Records →
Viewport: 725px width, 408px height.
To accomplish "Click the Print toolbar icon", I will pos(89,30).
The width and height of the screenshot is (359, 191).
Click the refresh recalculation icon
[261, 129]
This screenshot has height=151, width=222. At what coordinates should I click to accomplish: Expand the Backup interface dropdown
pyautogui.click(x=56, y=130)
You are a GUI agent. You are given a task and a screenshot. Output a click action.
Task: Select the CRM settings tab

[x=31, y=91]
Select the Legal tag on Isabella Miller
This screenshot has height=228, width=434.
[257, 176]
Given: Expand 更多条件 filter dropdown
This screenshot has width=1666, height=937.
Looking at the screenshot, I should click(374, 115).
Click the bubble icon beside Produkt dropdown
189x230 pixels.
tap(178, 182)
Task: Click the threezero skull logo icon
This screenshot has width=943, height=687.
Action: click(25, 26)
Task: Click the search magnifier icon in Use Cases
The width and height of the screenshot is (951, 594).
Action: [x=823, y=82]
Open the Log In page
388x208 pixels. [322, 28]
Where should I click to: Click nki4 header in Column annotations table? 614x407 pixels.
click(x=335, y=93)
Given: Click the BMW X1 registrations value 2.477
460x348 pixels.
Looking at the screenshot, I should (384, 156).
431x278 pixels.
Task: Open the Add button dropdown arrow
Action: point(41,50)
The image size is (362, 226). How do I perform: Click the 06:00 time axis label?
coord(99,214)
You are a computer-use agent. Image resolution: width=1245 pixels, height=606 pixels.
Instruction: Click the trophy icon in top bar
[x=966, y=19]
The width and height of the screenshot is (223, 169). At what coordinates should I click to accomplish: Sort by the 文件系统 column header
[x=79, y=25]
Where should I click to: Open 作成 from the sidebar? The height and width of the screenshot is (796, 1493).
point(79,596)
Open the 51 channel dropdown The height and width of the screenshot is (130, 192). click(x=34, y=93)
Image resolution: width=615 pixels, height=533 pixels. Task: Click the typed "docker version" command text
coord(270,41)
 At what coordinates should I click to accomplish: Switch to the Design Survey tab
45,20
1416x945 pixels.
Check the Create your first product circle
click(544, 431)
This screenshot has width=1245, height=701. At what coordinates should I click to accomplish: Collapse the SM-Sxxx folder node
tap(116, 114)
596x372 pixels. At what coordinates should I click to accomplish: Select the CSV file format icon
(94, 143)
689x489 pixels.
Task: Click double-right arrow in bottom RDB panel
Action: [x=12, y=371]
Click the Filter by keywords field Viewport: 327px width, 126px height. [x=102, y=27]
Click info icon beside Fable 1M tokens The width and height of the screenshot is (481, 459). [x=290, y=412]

What you will do → Turn the records from the line with "The width and height of the screenshot is (223, 169)." to the line with "tap(116, 114)" into a JSON list of strings, one string per line, leaving out blank lines.

Written answer →
[
  "The width and height of the screenshot is (223, 169). At what coordinates should I click to accomplish: Sort by the 文件系统 column header",
  "[x=79, y=25]",
  "Where should I click to: Open 作成 from the sidebar? The height and width of the screenshot is (796, 1493).",
  "point(79,596)",
  "Open the 51 channel dropdown The height and width of the screenshot is (130, 192). click(x=34, y=93)",
  "Image resolution: width=615 pixels, height=533 pixels. Task: Click the typed \"docker version\" command text",
  "coord(270,41)",
  " At what coordinates should I click to accomplish: Switch to the Design Survey tab",
  "45,20",
  "1416x945 pixels.",
  "Check the Create your first product circle",
  "click(544, 431)",
  "This screenshot has width=1245, height=701. At what coordinates should I click to accomplish: Collapse the SM-Sxxx folder node",
  "tap(116, 114)"
]